### Data Augmentation and Oversampling

The idea is to leverage the metadata and following the alogrithm proposed by Hashemi et al. (2023) to get pairs of non-consecutive paragraphs (with and
without style changes). Then, classes will be oversampled to obtain a balanced data set.

Description of algorithm: " incorporate additional non-consecutive pairs of paragraphs
into our sample set and assign them labels based on the inferred relationships. For example, if
there are three consecutive paragraphs without a style change, we can infer that the first and
third paragraphs are written by the same author.

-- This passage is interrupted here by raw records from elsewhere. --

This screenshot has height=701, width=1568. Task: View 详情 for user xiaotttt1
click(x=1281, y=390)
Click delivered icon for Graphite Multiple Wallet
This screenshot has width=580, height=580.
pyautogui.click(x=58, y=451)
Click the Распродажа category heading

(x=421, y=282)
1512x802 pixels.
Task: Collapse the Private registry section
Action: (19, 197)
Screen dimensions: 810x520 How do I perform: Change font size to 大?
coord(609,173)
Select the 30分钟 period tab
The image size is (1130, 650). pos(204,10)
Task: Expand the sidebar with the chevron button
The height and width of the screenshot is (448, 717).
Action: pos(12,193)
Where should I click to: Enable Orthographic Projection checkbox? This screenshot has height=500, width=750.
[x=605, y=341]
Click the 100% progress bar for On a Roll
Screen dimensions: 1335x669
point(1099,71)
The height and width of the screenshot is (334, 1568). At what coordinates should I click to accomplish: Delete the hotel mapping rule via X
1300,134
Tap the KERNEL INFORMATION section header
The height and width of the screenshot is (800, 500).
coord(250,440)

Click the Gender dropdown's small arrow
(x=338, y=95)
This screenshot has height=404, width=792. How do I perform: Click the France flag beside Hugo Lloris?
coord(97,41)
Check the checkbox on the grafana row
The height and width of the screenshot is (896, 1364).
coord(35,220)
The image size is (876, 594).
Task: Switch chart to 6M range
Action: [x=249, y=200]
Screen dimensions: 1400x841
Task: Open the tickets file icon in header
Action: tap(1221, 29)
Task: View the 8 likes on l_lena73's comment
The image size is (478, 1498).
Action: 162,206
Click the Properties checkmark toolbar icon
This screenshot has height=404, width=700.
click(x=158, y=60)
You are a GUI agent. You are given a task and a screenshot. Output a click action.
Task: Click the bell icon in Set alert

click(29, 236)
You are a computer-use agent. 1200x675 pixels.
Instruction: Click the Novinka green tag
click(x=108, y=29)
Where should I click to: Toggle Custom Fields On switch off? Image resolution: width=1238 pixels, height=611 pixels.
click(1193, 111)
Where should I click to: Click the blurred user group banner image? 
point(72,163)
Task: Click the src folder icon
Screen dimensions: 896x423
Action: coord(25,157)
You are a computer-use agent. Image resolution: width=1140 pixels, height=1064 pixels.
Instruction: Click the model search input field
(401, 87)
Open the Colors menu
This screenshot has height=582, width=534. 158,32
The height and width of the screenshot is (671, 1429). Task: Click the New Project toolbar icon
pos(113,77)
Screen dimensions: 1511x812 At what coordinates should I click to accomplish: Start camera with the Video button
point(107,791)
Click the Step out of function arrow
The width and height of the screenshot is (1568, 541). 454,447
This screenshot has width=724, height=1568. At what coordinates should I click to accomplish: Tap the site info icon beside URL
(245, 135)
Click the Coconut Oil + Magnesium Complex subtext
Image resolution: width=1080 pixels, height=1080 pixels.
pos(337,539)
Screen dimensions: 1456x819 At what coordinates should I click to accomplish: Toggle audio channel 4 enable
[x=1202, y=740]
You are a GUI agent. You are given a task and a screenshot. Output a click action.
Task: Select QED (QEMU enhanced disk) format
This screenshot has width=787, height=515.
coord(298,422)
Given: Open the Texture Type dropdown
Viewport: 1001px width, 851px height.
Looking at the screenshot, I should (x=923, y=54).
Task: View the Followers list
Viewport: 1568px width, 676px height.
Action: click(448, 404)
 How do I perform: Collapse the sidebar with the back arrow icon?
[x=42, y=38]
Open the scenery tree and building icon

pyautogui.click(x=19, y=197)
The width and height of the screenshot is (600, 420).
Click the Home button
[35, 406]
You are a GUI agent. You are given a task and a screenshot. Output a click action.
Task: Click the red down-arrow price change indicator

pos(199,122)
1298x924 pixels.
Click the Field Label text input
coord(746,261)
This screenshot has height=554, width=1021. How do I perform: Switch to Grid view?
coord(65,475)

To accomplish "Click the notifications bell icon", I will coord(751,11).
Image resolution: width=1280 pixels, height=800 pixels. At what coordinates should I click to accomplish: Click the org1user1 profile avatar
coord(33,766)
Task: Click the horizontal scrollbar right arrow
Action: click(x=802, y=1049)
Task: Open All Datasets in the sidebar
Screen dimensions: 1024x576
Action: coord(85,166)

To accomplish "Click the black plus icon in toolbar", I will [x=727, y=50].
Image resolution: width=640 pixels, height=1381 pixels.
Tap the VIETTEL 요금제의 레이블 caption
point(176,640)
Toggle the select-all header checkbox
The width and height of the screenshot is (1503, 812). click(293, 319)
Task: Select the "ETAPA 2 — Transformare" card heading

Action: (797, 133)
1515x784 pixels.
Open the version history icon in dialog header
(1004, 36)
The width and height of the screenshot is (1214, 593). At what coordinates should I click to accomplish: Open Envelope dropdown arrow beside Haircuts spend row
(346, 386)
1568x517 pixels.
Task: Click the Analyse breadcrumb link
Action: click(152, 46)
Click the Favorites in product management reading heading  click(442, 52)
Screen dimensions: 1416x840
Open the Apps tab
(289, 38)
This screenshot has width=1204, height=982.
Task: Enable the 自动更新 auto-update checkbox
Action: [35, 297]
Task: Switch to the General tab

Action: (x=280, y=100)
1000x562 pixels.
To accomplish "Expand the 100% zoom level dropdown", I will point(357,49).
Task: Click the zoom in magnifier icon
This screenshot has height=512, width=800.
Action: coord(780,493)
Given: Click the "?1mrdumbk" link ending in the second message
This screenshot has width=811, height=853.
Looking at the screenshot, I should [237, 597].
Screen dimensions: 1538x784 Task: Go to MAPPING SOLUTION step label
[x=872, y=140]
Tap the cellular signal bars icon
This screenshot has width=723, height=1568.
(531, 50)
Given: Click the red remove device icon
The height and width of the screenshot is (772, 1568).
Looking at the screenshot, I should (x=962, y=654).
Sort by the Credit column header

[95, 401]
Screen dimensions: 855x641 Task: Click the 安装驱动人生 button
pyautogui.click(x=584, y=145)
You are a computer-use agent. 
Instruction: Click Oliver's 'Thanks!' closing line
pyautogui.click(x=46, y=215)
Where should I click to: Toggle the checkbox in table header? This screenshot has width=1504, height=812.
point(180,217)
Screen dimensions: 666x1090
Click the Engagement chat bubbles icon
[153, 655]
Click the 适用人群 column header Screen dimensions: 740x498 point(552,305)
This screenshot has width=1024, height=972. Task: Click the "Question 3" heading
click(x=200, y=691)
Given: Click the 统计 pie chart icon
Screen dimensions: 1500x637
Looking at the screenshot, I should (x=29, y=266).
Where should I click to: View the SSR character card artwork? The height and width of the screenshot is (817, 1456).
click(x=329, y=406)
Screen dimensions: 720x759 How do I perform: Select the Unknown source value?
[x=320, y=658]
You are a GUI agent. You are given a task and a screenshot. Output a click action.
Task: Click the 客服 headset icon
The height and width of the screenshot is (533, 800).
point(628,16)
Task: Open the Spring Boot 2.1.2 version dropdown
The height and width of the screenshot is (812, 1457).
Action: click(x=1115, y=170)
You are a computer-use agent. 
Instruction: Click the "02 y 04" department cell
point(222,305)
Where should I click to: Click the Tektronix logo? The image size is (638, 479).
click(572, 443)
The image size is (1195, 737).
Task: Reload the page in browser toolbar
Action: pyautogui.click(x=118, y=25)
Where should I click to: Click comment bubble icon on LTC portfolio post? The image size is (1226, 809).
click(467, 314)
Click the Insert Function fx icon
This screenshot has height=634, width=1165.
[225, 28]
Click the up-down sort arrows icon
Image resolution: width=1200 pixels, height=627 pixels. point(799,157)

Similarly, if there are style changes between
the first and second paragraphs and between the second and third paragraphs, we can deduce
that the authors of the first and third paragraphs are different, given that the number of authors
in the document exceeds the number of style changes by one." (Hashemi et al. 2023: 4).

In [1]:
import os, json
import pandas as pd

In [2]:
BASE_DIR = '../data_pipeline/'

# get data sets 
df_train = pd.read_csv(os.path.join(BASE_DIR, "df_train.csv"))
df_val = pd.read_csv(os.path.join(BASE_DIR, "df_validation.csv"))

# check distribution of labels
changes_train = len(df_train[df_train['label_author'] == 1])
no_changes_train = len(df_train[df_train['label_author'] == 0])

changes_val = len(df_val[df_val['label_author'] == 1])
no_changes_val = len(df_val[df_val['label_author'] == 0])

print(f"Number of rows where label_author == 0 (training data): {no_changes_train}")
print(f"Number of rows where label_author == 1 (training data): {changes_train}")

print(f"Number of rows where label_author == 0 (validation data): {no_changes_val}")
print(f"Number of rows where label_author == 1 (validation data): {changes_val}")

Number of rows where label_author == 0 (training data): 20485
Number of rows where label_author == 1 (training data): 31508
Number of rows where label_author == 0 (validation data): 4489
Number of rows where label_author == 1 (validation data): 6709


In [26]:
#for i in range(data[fileindex].loc[-1]): # iterate over fileindexes 
def data_augmentation(data):
    augmented_rows = []
    unique_fileindexes = data['fileindex'].unique()
    
    for file_index in unique_fileindexes:
        file_data = data[data['fileindex'] == file_index] # get DataFrame for file

        print(file_data['label_author'] == 1).sum() # problem here! Because some dont have 1s
        if (file_data['label_author'] == 1).sum() == (file_data["n_authors"].iloc[0] - 1):
            for index, row in file_data.iterrows():
                j = index + 1 # set next paragraph index
                while j < len(file_data) and file_data["label_author"].iloc[j-1] == 0:
                    if j > i + 1:
                        augmented_rows.append({
                    'paragraph1': row['paragraph1'],
                    'paragraph2': file_data.loc[index + 1, 'paragraph1'],
                    'label_author': 0, # same author
                    'label_dataset': row['label_dataset'],
                    'n_authors': row['n_authors'],
                    'fileindex': row['fileindex']
                })
                    j +=1 # move to next paragraph
                while j < len(file_data):
                    if j > i + 1:
                        augmented_rows.append({
                    'paragraph1': row['paragraph1'],
                    'paragraph2': file_data.loc[index + 1, 'paragraph1'],
                    'label_author': 1, # style change
                    'label_dataset': row['label_dataset'],
                    'n_authors': row['n_authors'],
                    'fileindex': row['fileindex']
                })
                    j += 1 # move to next paragraph
            
    # Create a new DataFrame with augmented rows
    augmented_df = pd.DataFrame(augmented_rows)
    #augmented_df = pd.concat([data, augmented_df], ignore_index=True)

    return augmented_df

# Example usage:
augmented_df = data_augmentation(df_train)
augmented_df

0         True
1         True
2         True
3         True
4         True
11065     True
32978     True
32979    False
32980     True
Name: label_author, dtype: bool


AttributeError: 'NoneType' object has no attribute 'sum'

In [4]:
def swap_order(data):
    '''double the training data by swapping paragraph1 and paragraph2'''
    pass